While most of her teammates and their coaches were taking a post-worlds breather, Russia's Maria Zasypkina was back in the gym at round Lake on Nov. 9, eager to improve for the 2002 season. Instead, she will likely be out of action for quite some time. While vaulting a simple roundoff half-on, handspring timer, something went awry. Zasypkina landed heavily on her head, and help was not on the way.

Team doctor Vyacheslav Borisov urgently phoned for help but was told by hospitals that Round Lake was not in their coverage area. Head coach Leonid Arkayev, absent from Round Lake that day, was immediately alerted by phone. With years of experience navigation through Russian bureaucracy, the great lion Arkayev roared. "The life of one of our team members is at stake!" he informed the hospital. "Come immediately!"

Within 20 minutes an ambulance was at Round Lake. By then it had already been an hour since the fall, and by the time Zasypkina reached the Moscow's Central Institure for Traumatology and Orthopedics she was in respiratory failure. Tests showed a fractured fourth cervical vertebra; surgery was performed to stabilize her spine.

Initially, doctors feared the worst.
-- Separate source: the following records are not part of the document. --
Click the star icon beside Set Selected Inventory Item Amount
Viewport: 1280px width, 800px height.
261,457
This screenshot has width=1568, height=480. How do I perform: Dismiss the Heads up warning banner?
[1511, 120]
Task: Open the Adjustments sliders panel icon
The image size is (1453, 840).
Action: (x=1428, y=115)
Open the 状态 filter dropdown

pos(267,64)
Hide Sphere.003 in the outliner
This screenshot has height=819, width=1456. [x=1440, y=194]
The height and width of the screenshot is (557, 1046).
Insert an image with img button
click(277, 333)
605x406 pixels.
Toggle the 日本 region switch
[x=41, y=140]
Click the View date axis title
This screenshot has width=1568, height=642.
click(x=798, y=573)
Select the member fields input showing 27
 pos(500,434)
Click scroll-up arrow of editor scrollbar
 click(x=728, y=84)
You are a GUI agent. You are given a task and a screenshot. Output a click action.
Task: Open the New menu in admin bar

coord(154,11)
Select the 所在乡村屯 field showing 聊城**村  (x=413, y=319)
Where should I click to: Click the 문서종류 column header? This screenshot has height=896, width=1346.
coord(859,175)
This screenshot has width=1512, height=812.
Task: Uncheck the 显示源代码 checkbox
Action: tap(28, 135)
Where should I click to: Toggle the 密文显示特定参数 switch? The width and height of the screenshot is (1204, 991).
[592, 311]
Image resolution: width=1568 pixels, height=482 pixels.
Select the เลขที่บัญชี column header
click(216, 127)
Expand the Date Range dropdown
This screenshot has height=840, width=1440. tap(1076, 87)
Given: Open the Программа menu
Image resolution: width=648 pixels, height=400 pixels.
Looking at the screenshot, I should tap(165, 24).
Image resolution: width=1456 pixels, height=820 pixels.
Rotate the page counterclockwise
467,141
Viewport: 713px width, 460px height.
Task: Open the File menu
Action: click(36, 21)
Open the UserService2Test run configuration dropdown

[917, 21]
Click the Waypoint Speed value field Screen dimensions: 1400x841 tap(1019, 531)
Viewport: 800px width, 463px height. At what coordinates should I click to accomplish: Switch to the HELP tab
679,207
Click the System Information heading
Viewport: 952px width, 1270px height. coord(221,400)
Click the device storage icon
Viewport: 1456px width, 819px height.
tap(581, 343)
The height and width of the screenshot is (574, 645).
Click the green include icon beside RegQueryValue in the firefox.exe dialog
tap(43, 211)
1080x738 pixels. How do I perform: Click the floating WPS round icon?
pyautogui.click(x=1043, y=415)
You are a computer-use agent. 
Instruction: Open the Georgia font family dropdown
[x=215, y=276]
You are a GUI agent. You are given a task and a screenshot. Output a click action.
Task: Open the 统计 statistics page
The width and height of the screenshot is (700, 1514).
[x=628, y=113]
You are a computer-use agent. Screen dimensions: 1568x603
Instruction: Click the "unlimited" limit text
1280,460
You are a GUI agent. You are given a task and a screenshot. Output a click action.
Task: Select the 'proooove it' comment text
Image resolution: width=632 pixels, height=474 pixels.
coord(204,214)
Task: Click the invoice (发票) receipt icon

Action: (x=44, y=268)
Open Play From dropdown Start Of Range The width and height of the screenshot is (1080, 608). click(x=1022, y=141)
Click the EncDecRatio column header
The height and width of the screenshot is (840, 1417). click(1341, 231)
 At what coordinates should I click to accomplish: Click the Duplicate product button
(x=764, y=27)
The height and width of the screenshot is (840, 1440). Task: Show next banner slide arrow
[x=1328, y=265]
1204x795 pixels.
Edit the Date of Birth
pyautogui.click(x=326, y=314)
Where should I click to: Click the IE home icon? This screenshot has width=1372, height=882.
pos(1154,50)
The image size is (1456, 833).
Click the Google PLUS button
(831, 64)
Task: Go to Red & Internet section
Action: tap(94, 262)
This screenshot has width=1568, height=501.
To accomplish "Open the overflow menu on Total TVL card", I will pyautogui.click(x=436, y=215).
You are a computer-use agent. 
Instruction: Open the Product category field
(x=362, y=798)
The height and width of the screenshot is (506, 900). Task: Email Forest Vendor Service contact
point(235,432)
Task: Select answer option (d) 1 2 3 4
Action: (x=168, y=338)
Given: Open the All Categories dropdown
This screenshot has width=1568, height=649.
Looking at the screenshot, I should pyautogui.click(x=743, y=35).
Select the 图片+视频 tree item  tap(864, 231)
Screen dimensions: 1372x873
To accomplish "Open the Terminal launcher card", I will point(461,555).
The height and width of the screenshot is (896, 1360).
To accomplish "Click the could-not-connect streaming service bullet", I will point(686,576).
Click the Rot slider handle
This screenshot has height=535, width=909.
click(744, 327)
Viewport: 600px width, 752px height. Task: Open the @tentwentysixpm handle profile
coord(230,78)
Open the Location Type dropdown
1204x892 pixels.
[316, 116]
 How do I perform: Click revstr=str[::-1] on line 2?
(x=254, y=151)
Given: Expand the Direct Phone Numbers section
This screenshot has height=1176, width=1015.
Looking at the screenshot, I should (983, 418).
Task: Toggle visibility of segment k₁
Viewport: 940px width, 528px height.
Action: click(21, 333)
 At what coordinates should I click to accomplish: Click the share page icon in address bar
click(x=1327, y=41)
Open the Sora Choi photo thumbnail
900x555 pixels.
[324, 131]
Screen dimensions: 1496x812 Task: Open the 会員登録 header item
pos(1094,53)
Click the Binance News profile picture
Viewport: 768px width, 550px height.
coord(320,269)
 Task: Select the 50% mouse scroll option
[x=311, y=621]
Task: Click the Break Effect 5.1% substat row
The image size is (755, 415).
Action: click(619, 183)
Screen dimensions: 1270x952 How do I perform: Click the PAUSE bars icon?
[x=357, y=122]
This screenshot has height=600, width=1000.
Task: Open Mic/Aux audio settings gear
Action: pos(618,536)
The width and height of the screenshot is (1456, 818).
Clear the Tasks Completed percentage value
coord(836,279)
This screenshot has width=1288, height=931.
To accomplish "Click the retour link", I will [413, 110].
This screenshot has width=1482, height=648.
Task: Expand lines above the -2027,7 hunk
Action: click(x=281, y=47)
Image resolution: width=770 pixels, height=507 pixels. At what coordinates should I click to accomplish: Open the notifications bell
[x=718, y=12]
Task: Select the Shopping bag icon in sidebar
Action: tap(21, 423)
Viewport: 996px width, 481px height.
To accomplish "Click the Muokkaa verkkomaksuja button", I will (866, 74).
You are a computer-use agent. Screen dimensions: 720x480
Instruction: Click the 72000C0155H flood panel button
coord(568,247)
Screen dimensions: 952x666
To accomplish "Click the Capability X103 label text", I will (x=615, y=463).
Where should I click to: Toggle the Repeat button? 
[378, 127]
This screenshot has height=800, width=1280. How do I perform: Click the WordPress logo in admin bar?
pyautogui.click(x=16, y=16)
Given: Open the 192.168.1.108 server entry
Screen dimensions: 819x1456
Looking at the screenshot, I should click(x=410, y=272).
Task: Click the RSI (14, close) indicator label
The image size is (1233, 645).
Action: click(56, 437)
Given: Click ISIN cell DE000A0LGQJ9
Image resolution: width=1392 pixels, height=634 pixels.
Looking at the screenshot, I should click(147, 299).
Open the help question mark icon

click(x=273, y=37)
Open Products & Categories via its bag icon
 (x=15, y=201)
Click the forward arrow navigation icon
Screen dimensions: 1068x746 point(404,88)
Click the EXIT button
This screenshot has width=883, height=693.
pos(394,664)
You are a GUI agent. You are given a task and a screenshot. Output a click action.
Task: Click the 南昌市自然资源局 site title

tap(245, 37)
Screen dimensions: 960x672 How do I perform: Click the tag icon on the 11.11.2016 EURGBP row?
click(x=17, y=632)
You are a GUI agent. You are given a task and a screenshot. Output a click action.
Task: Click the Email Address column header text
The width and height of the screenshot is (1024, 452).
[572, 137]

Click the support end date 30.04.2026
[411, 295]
Her condition- full paralysis of the legs and limited movement of the hands- was identical to the state of 1978 world champian Yelena Mukhina following her 1980 accident. (Mukhina remains paralyzed today.) But almost immediately Zasypkina's fate revealed itself, veering from the tragic path of Mukhina. Following a second surgery, in which a metal rod was inserted into her back, feeling slowly returned to Zasypkina's frozen limbs. Within days she was able to move her legs; within weeks she was sitting up. A month later, she was on her feet.

The persistence that made Zasypkina a world-class gymnast revealed itself again in her convalescence. After her surgery on the day of her accident, she had asked her doctors if she could do gymnastics again. Within a few weeks they optimistically predicted a full recovery. Her coach of six years, Maria Tipkova (who was watching from 10 feet away when the accident occurred), said that through it all Zasypkina never cried.

Following the accident, Zasypkina's family rushed from their hometwon of Tula to stay by her side. Uninterested in the romance novels her older sister Anna brought to read her, Zasypkina asked her father, Yuri, for fairy tales. Her doctors have told the Russian press it's possible she can eventually return to gymnastics.

For Maria Zasypkina, whose simple vault nearly met with absolute tragedy, a return to the gym will be her own fairy tale ending.